The CC&G network stress test reveals a structural gap between regulatory capital adequacy and actual contagion mechanics.
In the Fixed Income asset class of CC&G, the central counterparty for Italian Government Bonds, the math of default fund sufficiency changes when clearing member links are factored into the shock. A standard cover 2 regulatory requirement assumes the simultaneous default of the two most exposed clearing members. While this provides a baseline for insolvency, it treats the clearing members as isolated entities rather than nodes in a connected web of direct credits and debits.
Poce et al. 2016 demonstrate that the speed of distress propagation is significantly higher under the cover 2 scenario than under a distributed, plausible initial shock. In the cover 2 case, the distress is much more hasty, triggering a large number of additional defaults at early stages of the dynamics. This happens because equity losses from the initial shock reverberate through the network, amplified by credit and liquidity contagion channels.
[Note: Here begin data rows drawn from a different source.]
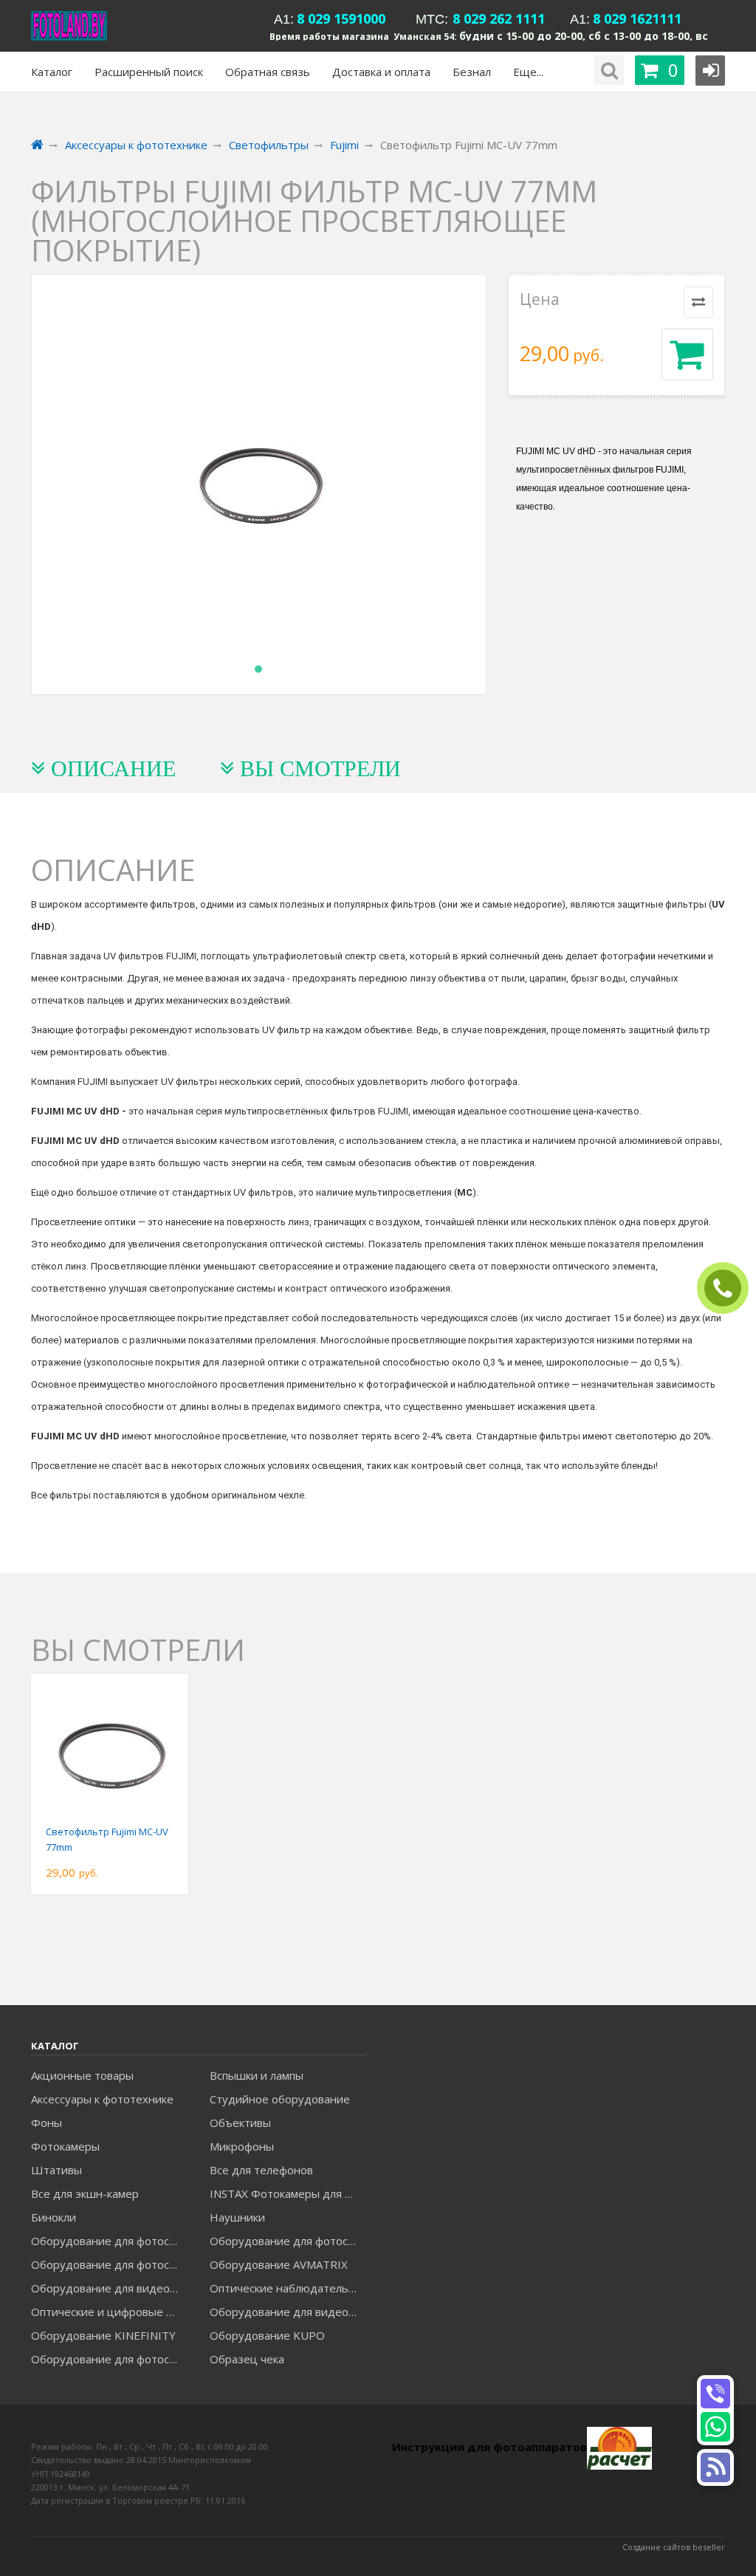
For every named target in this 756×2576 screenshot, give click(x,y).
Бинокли (53, 2217)
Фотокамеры (65, 2146)
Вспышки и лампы (256, 2075)
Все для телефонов (261, 2169)
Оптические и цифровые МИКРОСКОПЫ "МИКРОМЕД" (109, 2311)
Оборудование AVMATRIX (279, 2264)
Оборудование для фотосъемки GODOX (288, 2240)
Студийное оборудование (280, 2099)
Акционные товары (82, 2075)
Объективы (240, 2122)
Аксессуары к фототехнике (102, 2099)
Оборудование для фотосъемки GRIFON (109, 2264)
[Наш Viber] (715, 2393)
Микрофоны (242, 2146)
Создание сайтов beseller (673, 2546)
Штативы (56, 2169)
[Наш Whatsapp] (715, 2427)
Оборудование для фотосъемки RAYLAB (109, 2358)
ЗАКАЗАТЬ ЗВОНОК (729, 1288)
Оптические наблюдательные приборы (288, 2288)
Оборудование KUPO (267, 2335)
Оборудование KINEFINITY (103, 2335)
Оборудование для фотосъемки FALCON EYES (109, 2240)
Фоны (46, 2122)
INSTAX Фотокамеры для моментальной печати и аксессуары (288, 2193)
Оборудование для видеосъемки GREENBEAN (109, 2288)
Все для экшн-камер (85, 2193)
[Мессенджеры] (715, 2467)
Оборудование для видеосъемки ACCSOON (288, 2311)
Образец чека (247, 2358)
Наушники (237, 2217)
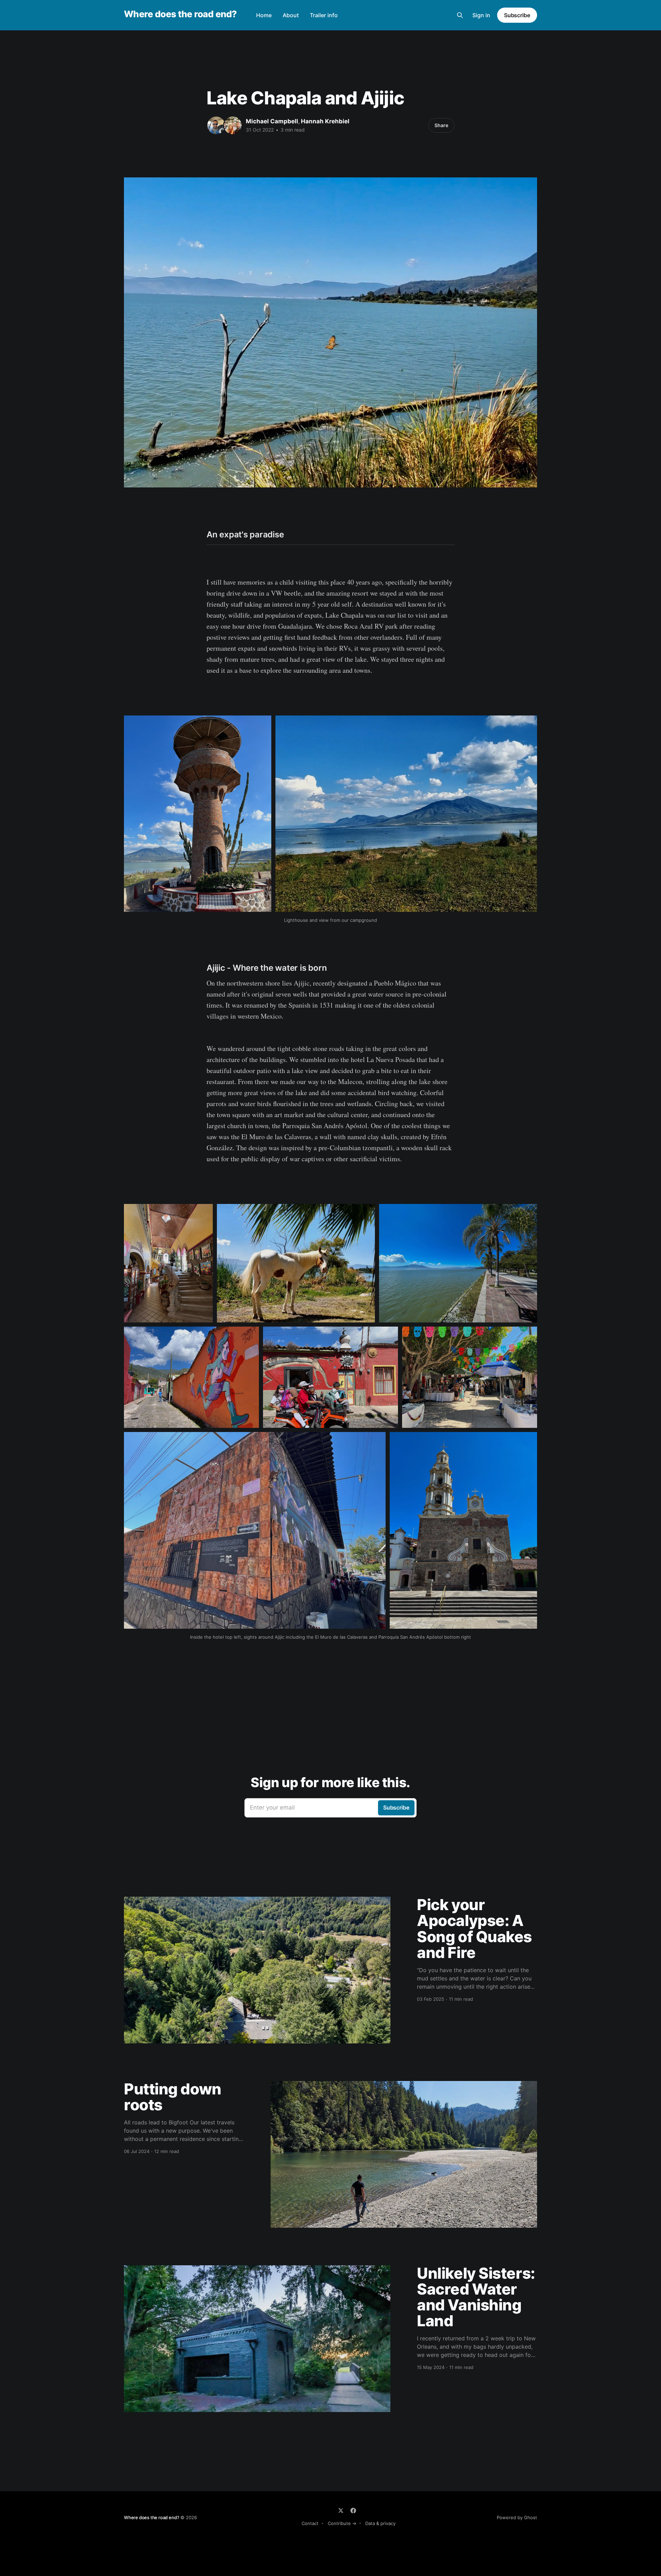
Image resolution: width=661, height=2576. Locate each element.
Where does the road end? (180, 14)
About (291, 15)
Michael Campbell (272, 121)
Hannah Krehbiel (325, 121)
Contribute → (342, 2523)
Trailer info (324, 15)
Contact (310, 2523)
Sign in (481, 15)
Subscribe (517, 15)
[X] (341, 2510)
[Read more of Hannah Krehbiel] (232, 125)
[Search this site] (459, 15)
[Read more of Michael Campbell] (216, 125)
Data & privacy (380, 2523)
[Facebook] (353, 2510)
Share (441, 125)
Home (264, 15)
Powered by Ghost (517, 2517)
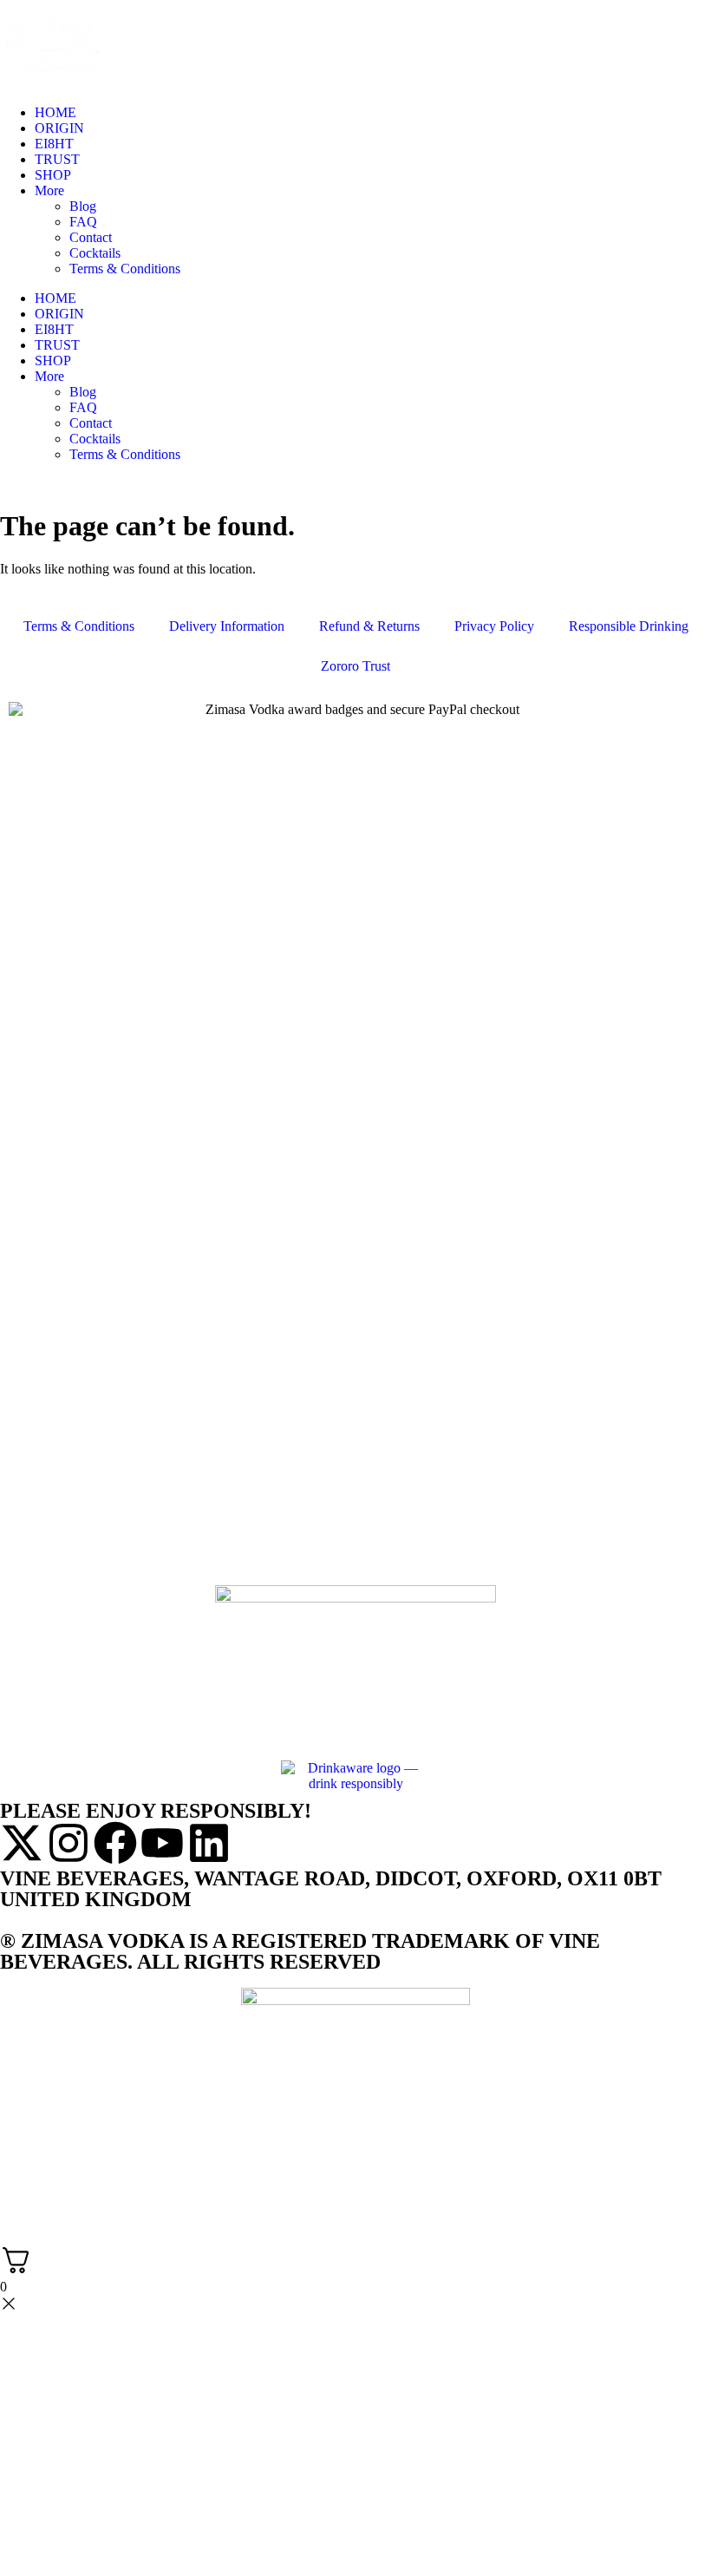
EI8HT (54, 143)
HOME (55, 112)
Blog (82, 206)
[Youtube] (162, 1843)
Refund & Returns (369, 626)
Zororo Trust (355, 666)
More (49, 190)
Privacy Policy (494, 626)
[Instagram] (68, 1843)
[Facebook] (115, 1843)
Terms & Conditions (124, 268)
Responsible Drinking (628, 626)
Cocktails (95, 253)
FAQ (83, 221)
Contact (90, 237)
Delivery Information (226, 626)
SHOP (53, 174)
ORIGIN (59, 128)
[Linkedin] (209, 1843)
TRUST (57, 159)
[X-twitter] (21, 1843)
The systemic consequence is that a default fund calibrated strictly to cover 2 requirements may fail to tame systemic events. The study suggests that only very conservative default funds, such as the one currently maintained by CC&G, can withstand total losses resulting from this shock propagation.
For regulators and CCP operators, the implication is a shift in how default fund amounts are calibrated. If the network topology allows for rapid, cascading defaults, then the "cover 2" metric is a floor for solvency that ignores the velocity of contagion. The focus must move from simple exposure counts to the endogenous amplification of losses within the clearing member network.
Watch the next round of CCP recovery and resolution rule updates from ESMA for any shifts in how contagion risk is weighted against static exposure metrics.